Copy out the lines from the line containing "Where should I" to the line containing "pyautogui.click(x=247, y=120)", including both of those lines, and leave out the pictures.

**Data entries:**
** Begin **

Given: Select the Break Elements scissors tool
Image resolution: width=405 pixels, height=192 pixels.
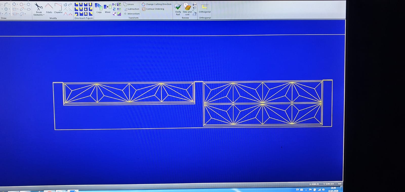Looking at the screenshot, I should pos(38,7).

** End **
** Begin **

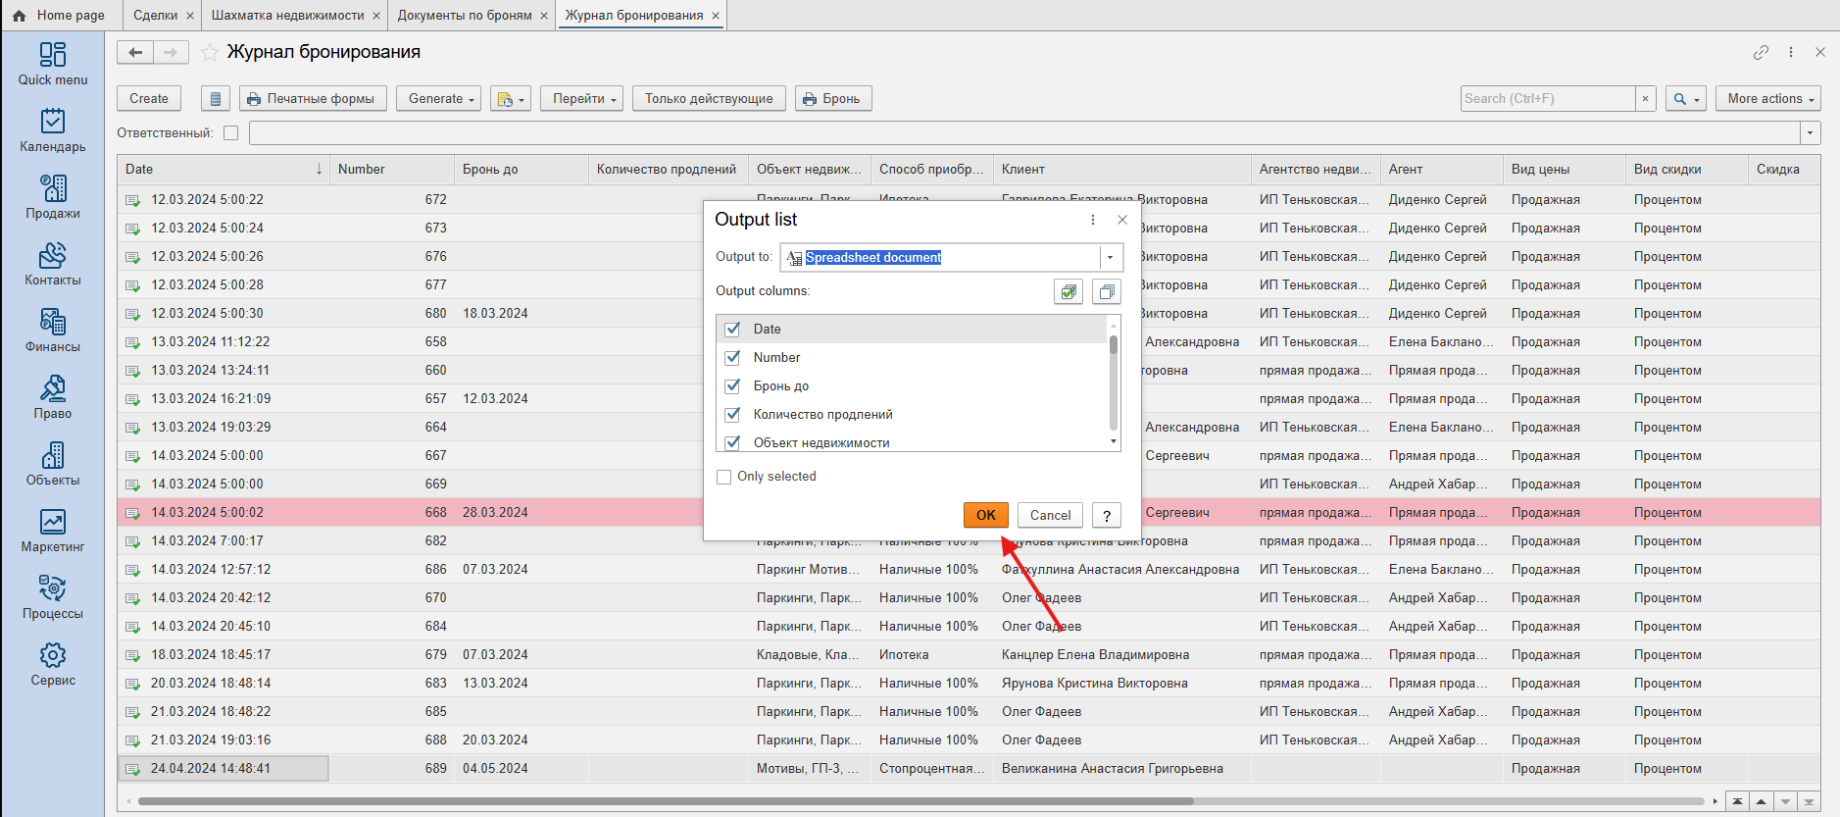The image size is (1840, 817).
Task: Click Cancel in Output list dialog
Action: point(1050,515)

** End **
** Begin **

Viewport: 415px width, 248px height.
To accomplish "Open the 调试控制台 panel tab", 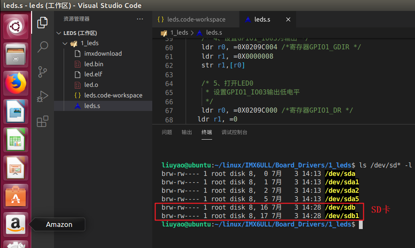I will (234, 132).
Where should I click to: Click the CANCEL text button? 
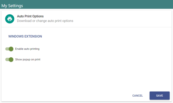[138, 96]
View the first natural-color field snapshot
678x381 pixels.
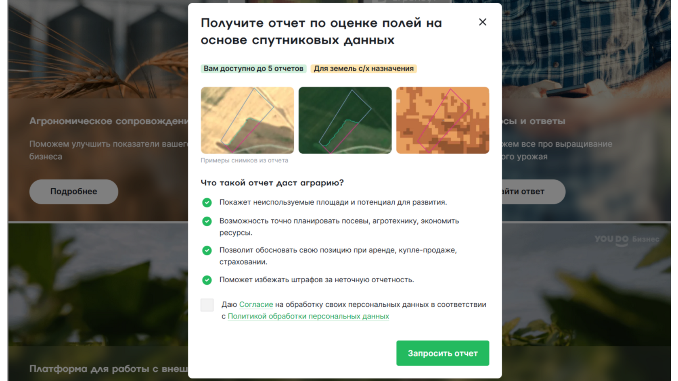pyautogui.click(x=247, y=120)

** End **

**Exercise response:**
Where should I click to: Click the CANCEL text button? 
[138, 96]
View the first natural-color field snapshot
678x381 pixels.
pyautogui.click(x=247, y=120)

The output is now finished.